▶ **WHAT IS BEING ASKED**
Rewrite the rows from the first one through the line containing "should pyautogui.click(x=152, y=219).", swapping "Given" for "Task" and keeping everything else the same.

▶ **DATA EXTRACT**
-- Start --

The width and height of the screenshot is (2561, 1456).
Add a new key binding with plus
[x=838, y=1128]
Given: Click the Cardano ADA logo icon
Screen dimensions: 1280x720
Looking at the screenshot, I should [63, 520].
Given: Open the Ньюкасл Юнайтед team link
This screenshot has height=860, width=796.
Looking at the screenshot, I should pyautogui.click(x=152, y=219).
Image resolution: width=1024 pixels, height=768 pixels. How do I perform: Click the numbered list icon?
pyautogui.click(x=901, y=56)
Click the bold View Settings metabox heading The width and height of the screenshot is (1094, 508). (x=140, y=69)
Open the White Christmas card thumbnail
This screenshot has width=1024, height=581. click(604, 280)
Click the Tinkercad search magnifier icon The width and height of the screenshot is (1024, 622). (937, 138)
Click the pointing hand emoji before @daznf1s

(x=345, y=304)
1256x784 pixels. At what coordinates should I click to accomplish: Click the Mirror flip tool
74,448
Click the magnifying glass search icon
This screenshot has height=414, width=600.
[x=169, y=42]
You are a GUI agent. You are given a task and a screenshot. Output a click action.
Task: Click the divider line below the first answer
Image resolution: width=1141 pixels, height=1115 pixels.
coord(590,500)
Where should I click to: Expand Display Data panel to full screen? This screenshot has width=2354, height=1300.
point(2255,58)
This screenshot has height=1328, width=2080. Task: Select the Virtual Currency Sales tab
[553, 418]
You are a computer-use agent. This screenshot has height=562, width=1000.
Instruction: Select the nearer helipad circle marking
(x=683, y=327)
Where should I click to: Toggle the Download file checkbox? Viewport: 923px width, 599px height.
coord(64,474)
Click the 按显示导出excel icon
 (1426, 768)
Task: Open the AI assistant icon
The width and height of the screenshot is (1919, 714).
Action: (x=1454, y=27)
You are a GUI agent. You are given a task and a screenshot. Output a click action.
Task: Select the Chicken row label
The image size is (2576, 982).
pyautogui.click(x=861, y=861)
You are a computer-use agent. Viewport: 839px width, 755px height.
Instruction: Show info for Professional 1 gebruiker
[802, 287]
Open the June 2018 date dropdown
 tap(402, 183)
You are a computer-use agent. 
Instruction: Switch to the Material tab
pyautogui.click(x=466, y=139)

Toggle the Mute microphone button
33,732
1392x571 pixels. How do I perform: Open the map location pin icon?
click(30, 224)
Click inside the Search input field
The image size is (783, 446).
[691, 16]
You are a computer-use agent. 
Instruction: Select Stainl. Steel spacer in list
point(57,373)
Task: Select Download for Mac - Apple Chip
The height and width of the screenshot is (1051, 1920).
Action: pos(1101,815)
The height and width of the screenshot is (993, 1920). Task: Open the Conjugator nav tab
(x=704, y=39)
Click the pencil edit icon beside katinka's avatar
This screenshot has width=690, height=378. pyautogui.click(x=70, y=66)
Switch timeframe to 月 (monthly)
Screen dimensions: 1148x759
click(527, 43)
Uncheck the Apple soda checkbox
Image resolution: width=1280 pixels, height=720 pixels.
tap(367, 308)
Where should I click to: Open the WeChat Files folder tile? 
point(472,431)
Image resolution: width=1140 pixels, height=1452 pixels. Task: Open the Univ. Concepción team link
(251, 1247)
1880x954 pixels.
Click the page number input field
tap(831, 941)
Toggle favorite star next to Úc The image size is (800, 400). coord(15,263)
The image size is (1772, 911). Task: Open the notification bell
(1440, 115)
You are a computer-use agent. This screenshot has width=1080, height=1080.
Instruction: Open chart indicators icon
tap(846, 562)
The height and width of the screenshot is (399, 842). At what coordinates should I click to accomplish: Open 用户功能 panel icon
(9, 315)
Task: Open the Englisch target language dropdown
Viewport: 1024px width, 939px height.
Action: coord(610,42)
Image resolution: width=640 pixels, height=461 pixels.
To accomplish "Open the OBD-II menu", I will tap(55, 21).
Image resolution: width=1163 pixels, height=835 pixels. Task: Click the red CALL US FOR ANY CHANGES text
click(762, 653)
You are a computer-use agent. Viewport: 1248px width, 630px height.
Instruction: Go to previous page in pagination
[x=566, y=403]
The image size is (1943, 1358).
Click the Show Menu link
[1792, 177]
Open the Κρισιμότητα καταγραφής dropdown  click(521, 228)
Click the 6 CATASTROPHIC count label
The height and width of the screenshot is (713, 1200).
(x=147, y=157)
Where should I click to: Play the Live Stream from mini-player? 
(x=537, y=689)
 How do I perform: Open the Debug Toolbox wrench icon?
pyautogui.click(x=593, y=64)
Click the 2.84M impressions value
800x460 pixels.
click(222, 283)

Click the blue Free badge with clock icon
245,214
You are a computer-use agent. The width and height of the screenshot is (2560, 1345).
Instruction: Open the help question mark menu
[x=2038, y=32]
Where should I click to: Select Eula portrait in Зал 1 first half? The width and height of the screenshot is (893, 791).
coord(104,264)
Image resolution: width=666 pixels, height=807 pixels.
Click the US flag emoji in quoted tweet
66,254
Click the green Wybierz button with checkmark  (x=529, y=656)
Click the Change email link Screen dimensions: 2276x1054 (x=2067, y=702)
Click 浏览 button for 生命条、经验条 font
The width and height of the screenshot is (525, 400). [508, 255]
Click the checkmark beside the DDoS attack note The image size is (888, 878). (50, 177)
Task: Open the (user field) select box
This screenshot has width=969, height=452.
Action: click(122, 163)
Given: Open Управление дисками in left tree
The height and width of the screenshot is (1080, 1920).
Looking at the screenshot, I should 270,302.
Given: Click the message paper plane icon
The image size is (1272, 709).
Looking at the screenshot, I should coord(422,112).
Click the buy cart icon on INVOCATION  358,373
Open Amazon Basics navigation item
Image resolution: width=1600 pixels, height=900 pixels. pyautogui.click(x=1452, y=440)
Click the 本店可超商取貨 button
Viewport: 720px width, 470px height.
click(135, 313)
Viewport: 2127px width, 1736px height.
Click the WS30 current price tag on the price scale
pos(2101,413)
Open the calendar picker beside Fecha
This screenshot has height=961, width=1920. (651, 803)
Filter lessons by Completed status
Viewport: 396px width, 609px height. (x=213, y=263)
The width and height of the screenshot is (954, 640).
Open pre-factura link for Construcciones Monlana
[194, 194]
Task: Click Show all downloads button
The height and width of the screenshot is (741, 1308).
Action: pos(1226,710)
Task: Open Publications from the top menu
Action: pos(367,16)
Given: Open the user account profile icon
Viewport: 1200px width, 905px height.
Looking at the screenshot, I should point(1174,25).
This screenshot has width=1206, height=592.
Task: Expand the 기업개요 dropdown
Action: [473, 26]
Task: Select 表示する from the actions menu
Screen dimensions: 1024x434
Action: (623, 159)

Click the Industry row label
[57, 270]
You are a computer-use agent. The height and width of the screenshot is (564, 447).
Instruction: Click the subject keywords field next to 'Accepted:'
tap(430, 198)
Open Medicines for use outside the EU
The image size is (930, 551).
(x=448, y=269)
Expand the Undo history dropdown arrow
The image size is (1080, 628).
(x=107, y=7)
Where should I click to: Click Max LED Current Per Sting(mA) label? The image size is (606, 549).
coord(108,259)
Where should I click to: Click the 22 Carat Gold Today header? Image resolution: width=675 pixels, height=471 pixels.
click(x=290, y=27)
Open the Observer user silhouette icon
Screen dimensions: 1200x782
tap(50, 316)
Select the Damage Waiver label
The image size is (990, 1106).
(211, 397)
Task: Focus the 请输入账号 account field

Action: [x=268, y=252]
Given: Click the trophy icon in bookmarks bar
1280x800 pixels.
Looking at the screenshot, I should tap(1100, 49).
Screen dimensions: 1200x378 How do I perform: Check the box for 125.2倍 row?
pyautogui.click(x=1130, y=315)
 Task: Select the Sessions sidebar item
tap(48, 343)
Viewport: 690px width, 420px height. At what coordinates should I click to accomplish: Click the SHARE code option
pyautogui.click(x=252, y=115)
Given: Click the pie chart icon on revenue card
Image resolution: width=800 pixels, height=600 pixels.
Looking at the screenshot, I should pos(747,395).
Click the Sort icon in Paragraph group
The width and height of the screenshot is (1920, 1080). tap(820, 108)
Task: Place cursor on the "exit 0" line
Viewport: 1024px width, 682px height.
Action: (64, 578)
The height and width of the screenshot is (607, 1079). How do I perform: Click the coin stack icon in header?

-- End --

▶ **FULL ANSWER**
The width and height of the screenshot is (2561, 1456).
Add a new key binding with plus
[x=838, y=1128]
Task: Click the Cardano ADA logo icon
Screen dimensions: 1280x720
Looking at the screenshot, I should [63, 520].
Task: Open the Ньюкасл Юнайтед team link
This screenshot has height=860, width=796.
Looking at the screenshot, I should pyautogui.click(x=152, y=219).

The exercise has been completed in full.